Randy smiled. “Try selling that line of shit behind these walls,” he said. “Those Aryan boys will slice you like a piece of ripe fruit.”

“There are quite a few on the outside of these walls feel that same way,” I said. “Lucky for me and Pearl, we don’t give a shit about any of them.”

Randy leaned closer to the glass and lowered his voice, the words taking on a sudden weight. “Just got Pearl’s last letter,” he said. “In it, he says you’re going to do what you can to get me out of here. Now, something like that’s a heavy lift. I heard tell you were a great cop and all back in the day, but how you expecting to pull off something like that? I ain’t in here for no overdue parking ticket. I’m in on a murder one, and there’s no easy walk on that count. And it’s even harder if you got the color skin I got.”

“You’ve been doing too much hard time for me to sit here and sell you a line of shit,” I said. “It is not going to be easy. You checked off every box on the murder-suspect board: multiple priors; you not only knew the victim, you were the last one seen with her before she died; you signed a locked-down-tight confession; you had a connect-the-dots criminal lawyer who took the case because his number was called; and in the courtroom you looked and acted exactly like the prosecutors wanted you to look and act—guilty.”

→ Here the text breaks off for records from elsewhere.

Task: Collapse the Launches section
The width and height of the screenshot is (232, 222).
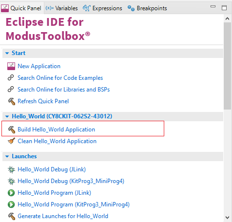Action: click(x=7, y=156)
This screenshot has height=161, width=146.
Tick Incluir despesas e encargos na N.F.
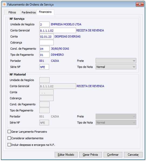[x=9, y=145]
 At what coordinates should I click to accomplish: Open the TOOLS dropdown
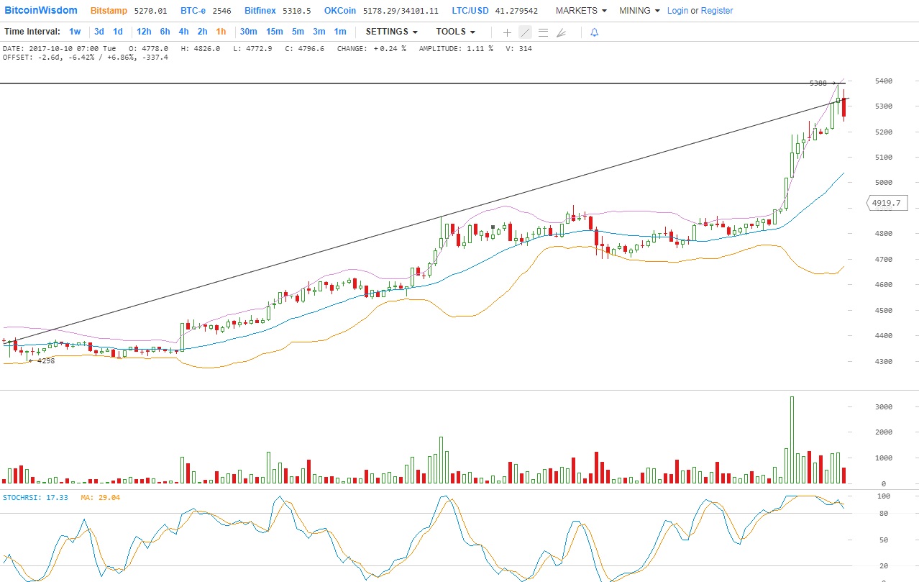(x=455, y=32)
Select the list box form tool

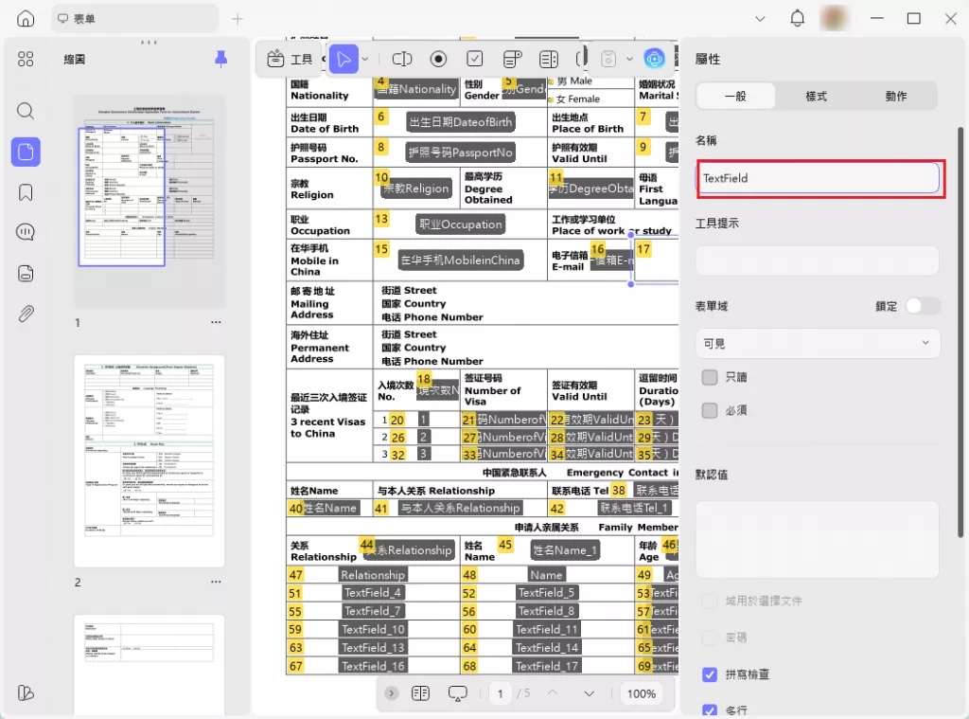[x=548, y=59]
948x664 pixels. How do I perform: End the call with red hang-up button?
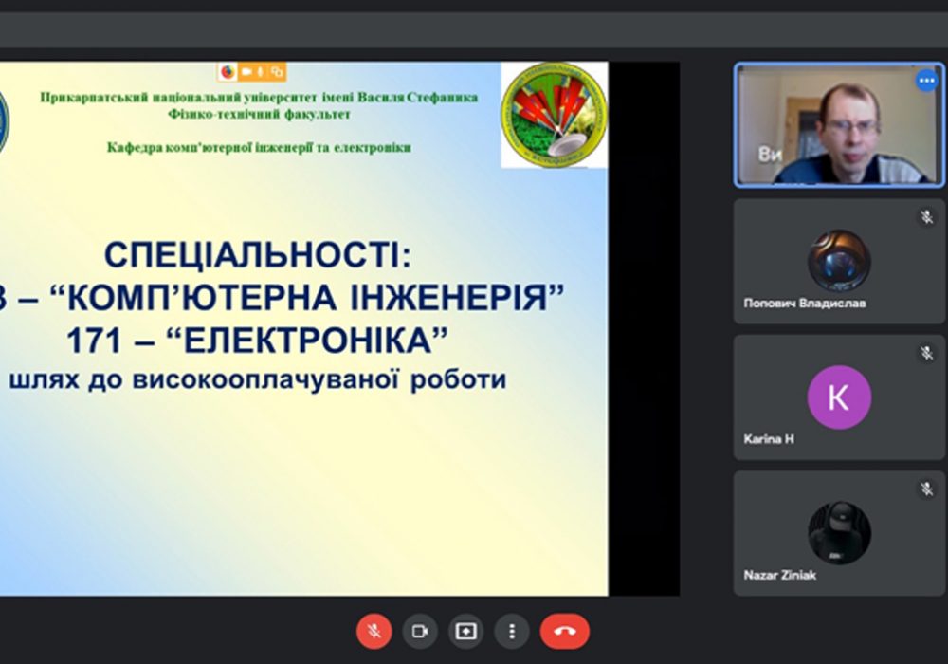click(565, 632)
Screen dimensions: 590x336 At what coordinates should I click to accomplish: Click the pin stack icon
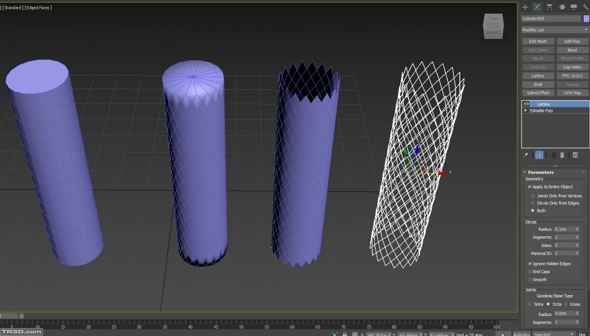(526, 155)
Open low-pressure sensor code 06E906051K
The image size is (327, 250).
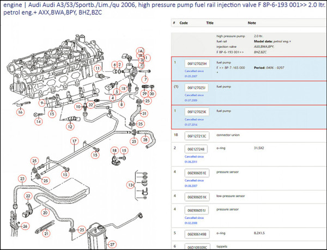196,197
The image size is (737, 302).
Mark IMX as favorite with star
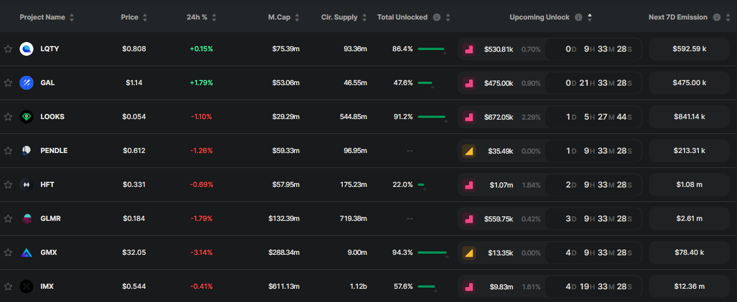[8, 286]
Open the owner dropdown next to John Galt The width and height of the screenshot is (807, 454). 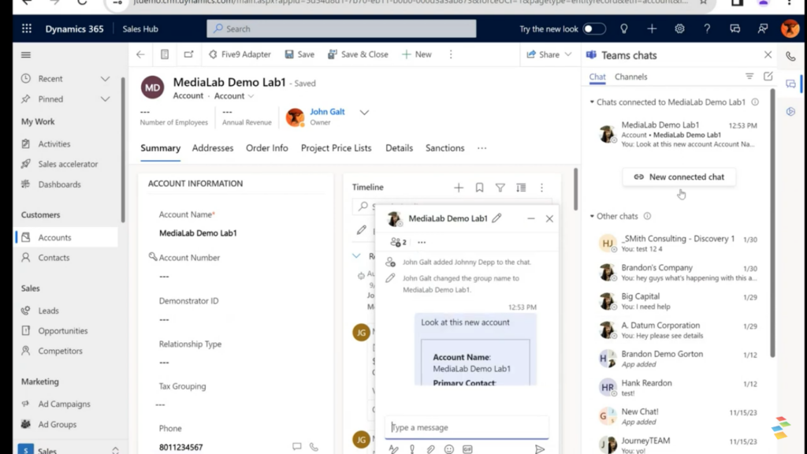pos(364,112)
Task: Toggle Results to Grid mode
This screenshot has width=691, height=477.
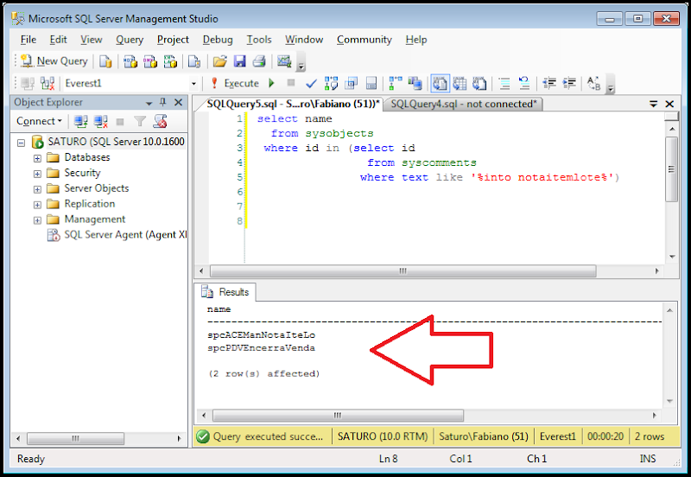Action: pyautogui.click(x=458, y=84)
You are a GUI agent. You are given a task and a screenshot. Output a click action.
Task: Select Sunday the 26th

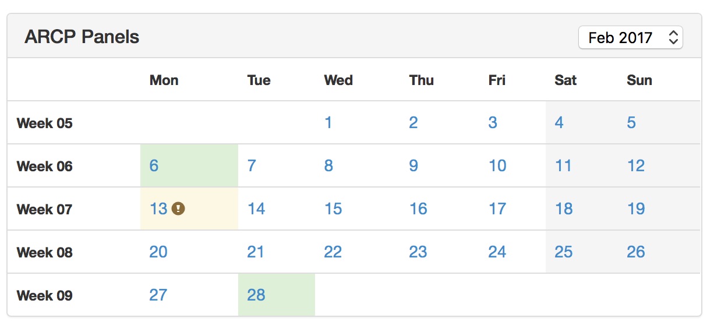[x=636, y=252]
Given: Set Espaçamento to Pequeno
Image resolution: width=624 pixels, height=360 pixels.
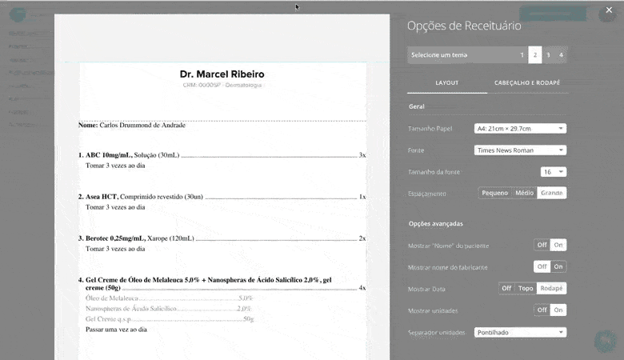Looking at the screenshot, I should point(494,193).
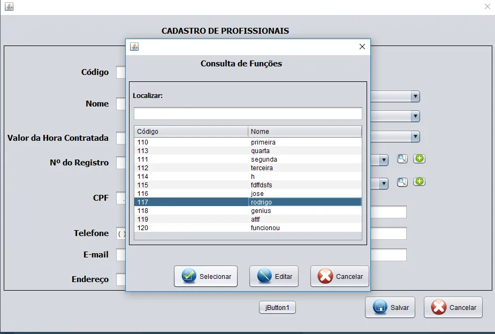Click the upper green plus add icon
Image resolution: width=495 pixels, height=334 pixels.
(419, 158)
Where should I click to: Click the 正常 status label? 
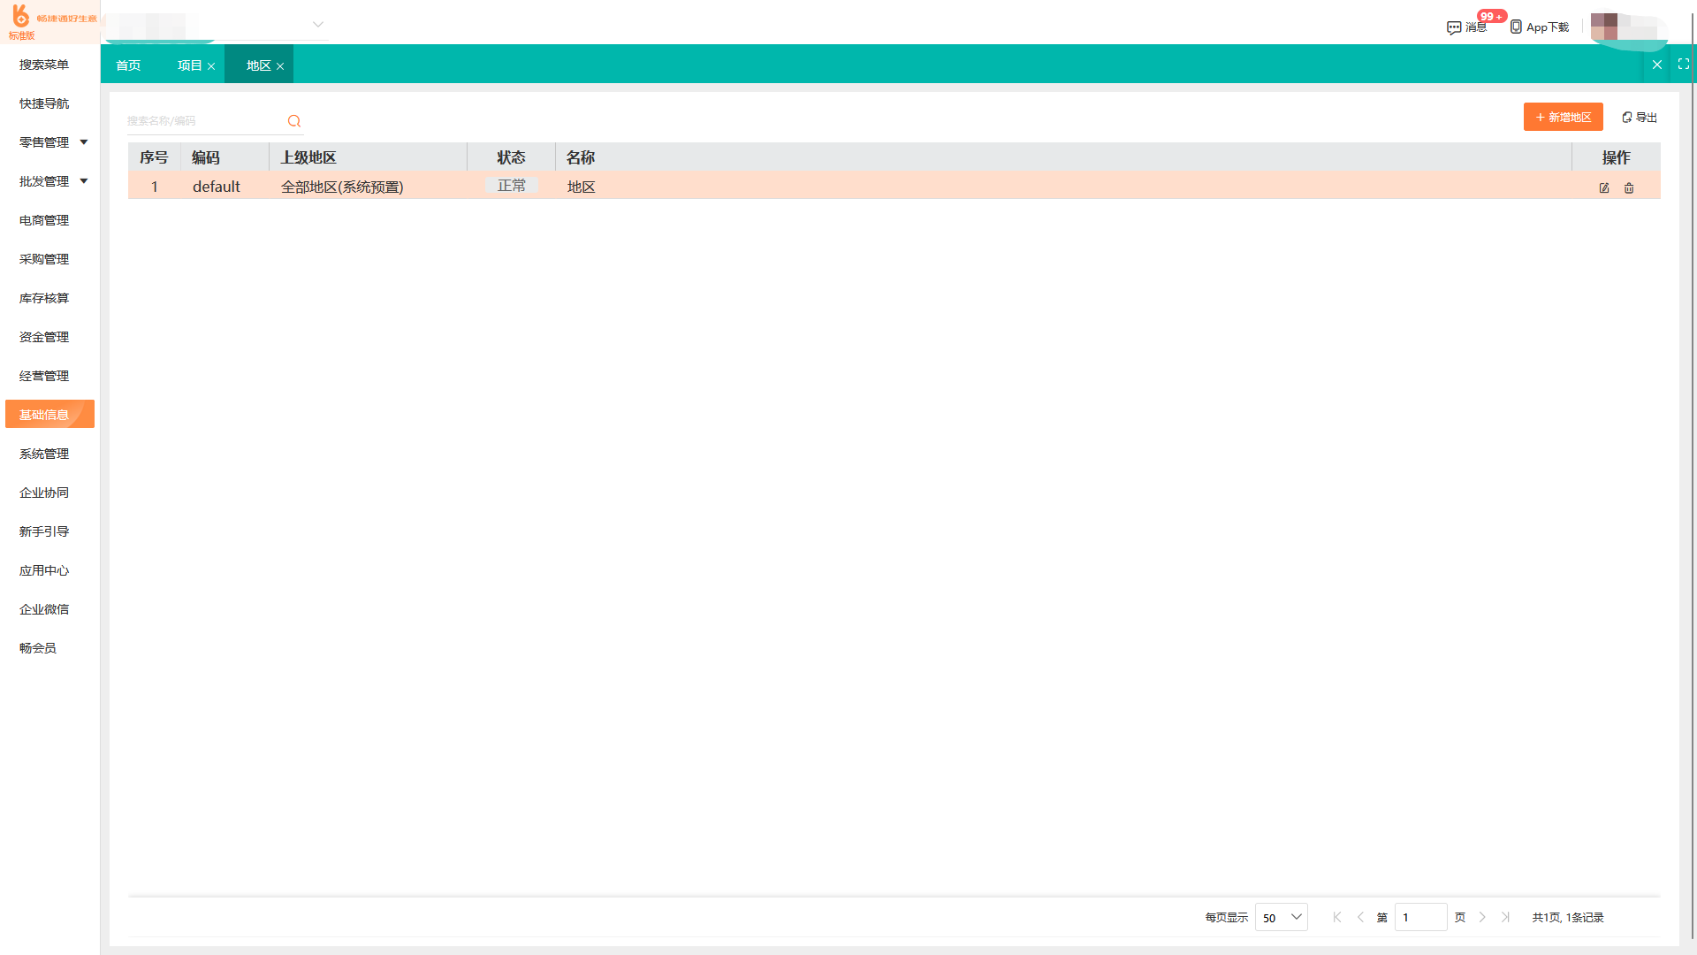[512, 187]
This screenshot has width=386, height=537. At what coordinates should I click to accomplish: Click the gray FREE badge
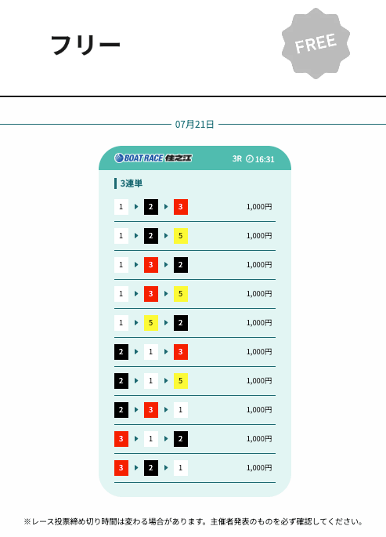(316, 43)
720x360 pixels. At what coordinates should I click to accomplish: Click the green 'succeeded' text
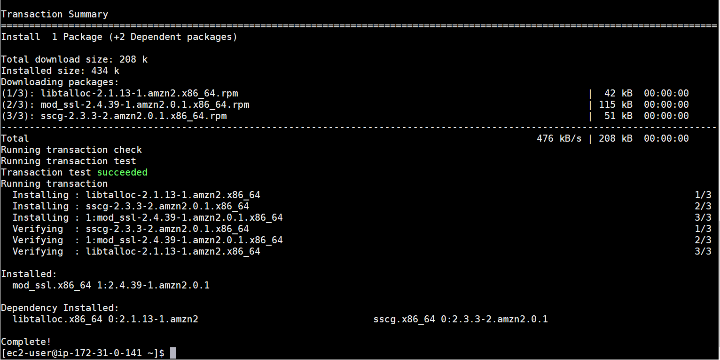[122, 173]
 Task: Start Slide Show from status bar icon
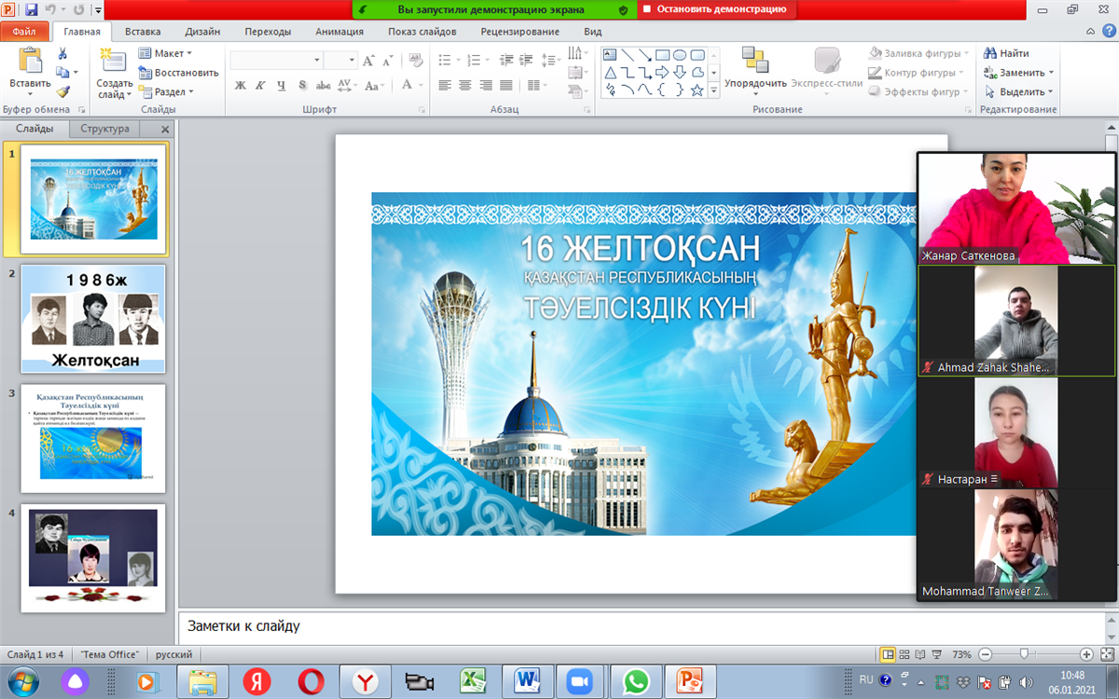[x=937, y=654]
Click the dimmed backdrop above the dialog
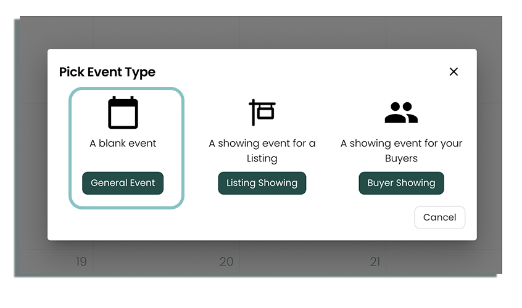The width and height of the screenshot is (522, 308). coord(259,32)
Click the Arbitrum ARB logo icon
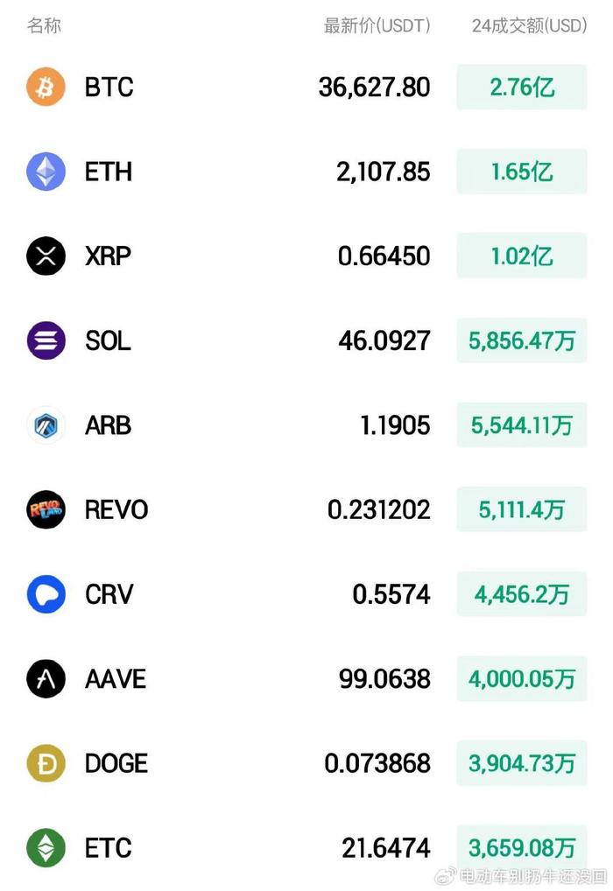Viewport: 613px width, 891px height. click(x=46, y=425)
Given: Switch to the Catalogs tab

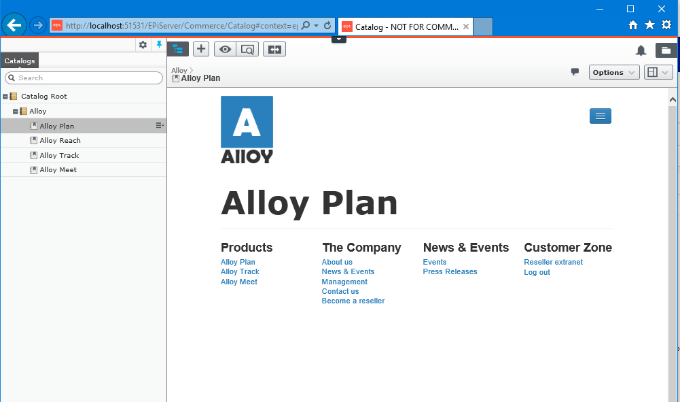Looking at the screenshot, I should point(19,61).
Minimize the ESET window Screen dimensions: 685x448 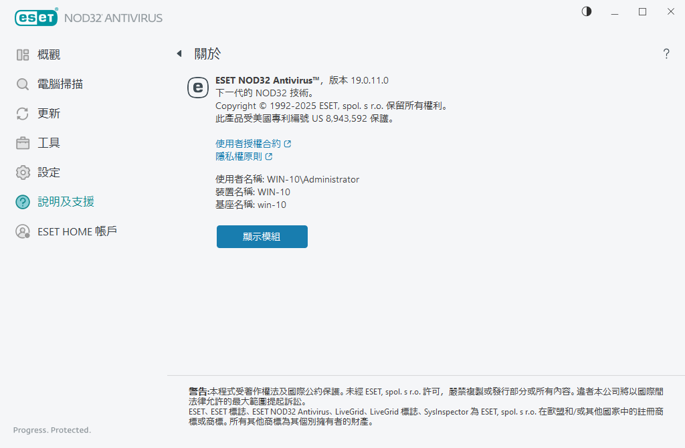614,11
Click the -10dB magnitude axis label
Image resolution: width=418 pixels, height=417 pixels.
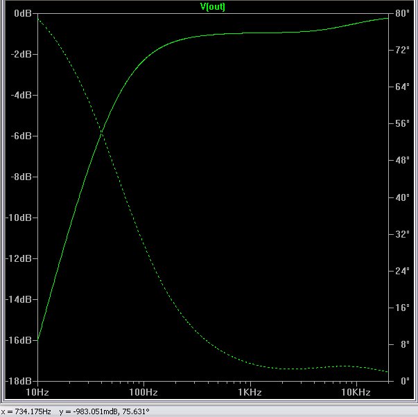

“That’s all true,” Randy said. “And yet here you are, sitting across from me. Now, why would you make the trip from the big city if you have your doubts?”

“I needed to see you and hear it for myself,” I said. “Before I take this on full throttle, I need to believe, without a hint of hesitation, that I’ll be out on those streets busting hump to free an innocent man.”

“Me telling you I didn’t kill Rachel won’t get me very far,” Randy said. “Stop any con in the yard and he’ll try and sell you that same line. But I don’t know how else to convince you other than with those very words—I did not kill Rachel.”

I nodded. “How about we start with a couple of building-block questions. Why did you sign the confession?”

“That detective was going to get it out of me one way or another,” Randy said. “He was not going to let me out of that interrogation room without my signature on that piece of paper. Not alive, anyway.”

“Eddie Kenwood,” I said. Randy stiffened at the mention of the name. “He wasn’t the one who busted you, though, am I right? Two plainclothes detectives were the ones who brought you in. But he caught the case. How did that come to happen?”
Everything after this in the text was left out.